Pixel coordinate grounding data
━━━

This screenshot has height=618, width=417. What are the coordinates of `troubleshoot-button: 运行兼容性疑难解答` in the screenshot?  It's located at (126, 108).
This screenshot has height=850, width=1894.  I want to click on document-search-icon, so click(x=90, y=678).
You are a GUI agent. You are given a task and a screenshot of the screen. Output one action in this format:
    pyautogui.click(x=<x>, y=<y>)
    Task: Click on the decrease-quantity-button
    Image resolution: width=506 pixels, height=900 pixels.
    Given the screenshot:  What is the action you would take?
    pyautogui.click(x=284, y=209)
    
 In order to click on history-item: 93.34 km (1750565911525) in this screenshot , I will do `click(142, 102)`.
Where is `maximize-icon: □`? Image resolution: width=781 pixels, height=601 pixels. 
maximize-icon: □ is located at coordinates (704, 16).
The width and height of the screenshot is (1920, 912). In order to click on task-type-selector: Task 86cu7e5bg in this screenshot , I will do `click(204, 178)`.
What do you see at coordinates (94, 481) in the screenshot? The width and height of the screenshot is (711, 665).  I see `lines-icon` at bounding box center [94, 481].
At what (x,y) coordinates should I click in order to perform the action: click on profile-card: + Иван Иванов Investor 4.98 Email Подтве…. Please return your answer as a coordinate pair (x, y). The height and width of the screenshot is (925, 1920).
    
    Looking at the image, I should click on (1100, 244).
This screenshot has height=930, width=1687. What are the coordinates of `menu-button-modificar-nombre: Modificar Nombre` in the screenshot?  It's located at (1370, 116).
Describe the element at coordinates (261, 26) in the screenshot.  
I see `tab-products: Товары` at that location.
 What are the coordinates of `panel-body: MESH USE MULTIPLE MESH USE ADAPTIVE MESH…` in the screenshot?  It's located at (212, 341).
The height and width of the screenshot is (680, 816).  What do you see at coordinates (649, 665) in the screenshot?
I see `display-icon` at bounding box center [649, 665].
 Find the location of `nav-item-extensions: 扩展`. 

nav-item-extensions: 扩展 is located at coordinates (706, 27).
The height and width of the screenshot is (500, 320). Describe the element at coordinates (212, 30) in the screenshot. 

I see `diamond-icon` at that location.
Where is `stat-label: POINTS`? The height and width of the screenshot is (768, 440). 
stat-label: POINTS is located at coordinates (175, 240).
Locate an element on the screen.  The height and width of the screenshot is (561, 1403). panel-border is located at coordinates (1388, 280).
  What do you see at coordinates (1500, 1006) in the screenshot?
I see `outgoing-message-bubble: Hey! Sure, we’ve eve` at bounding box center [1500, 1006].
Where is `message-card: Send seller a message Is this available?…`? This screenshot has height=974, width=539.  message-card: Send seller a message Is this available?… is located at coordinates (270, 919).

━━━

• _PROBLEM REQUIREMENTS_
Render every line of the material above as a Markdown table with the columns "Row" and "Line," leaving out blank lines.

• _FINISHED TASK_
| Row | Line |
|---|---|
| 1 | This screenshot has height=618, width=417. What are the coordinates of `troubleshoot-button: 运行兼容性疑难解答` in the screenshot?  It's located at (126, 108). |
| 2 | This screenshot has height=850, width=1894.  I want to click on document-search-icon, so click(x=90, y=678). |
| 3 | You are a GUI agent. You are given a task and a screenshot of the screen. Output one action in this format: |
| 4 |     pyautogui.click(x=<x>, y=<y>) |
| 5 |     Task: Click on the decrease-quantity-button |
| 6 |     Image resolution: width=506 pixels, height=900 pixels. |
| 7 |     Given the screenshot:  What is the action you would take? |
| 8 |     pyautogui.click(x=284, y=209) |
| 9 |  In order to click on history-item: 93.34 km (1750565911525) in this screenshot , I will do `click(142, 102)`. |
| 10 | Where is `maximize-icon: □`? Image resolution: width=781 pixels, height=601 pixels.  |
| 11 | maximize-icon: □ is located at coordinates (704, 16). |
| 12 | The width and height of the screenshot is (1920, 912). In order to click on task-type-selector: Task 86cu7e5bg in this screenshot , I will do `click(204, 178)`. |
| 13 | What do you see at coordinates (94, 481) in the screenshot? The width and height of the screenshot is (711, 665).  I see `lines-icon` at bounding box center [94, 481]. |
| 14 | At what (x,y) coordinates should I click in order to perform the action: click on profile-card: + Иван Иванов Investor 4.98 Email Подтве…. Please return your answer as a coordinate pair (x, y). The height and width of the screenshot is (925, 1920). |
| 15 |     Looking at the image, I should click on (1100, 244). |
| 16 | This screenshot has height=930, width=1687. What are the coordinates of `menu-button-modificar-nombre: Modificar Nombre` in the screenshot?  It's located at (1370, 116). |
| 17 | Describe the element at coordinates (261, 26) in the screenshot.   |
| 18 | I see `tab-products: Товары` at that location. |
| 19 |  What are the coordinates of `panel-body: MESH USE MULTIPLE MESH USE ADAPTIVE MESH…` in the screenshot?  It's located at (212, 341). |
| 20 | The height and width of the screenshot is (680, 816).  What do you see at coordinates (649, 665) in the screenshot? |
| 21 | I see `display-icon` at bounding box center [649, 665]. |
| 22 |  Find the location of `nav-item-extensions: 扩展`.  |
| 23 | nav-item-extensions: 扩展 is located at coordinates (706, 27). |
| 24 | The height and width of the screenshot is (500, 320). Describe the element at coordinates (212, 30) in the screenshot.  |
| 25 | I see `diamond-icon` at that location. |
| 26 | Where is `stat-label: POINTS`? The height and width of the screenshot is (768, 440).  |
| 27 | stat-label: POINTS is located at coordinates (175, 240). |
| 28 | Locate an element on the screen.  The height and width of the screenshot is (561, 1403). panel-border is located at coordinates (1388, 280). |
| 29 |   What do you see at coordinates (1500, 1006) in the screenshot? |
| 30 | I see `outgoing-message-bubble: Hey! Sure, we’ve eve` at bounding box center [1500, 1006]. |
| 31 | Where is `message-card: Send seller a message Is this available?…`? This screenshot has height=974, width=539.  message-card: Send seller a message Is this available?… is located at coordinates (270, 919). |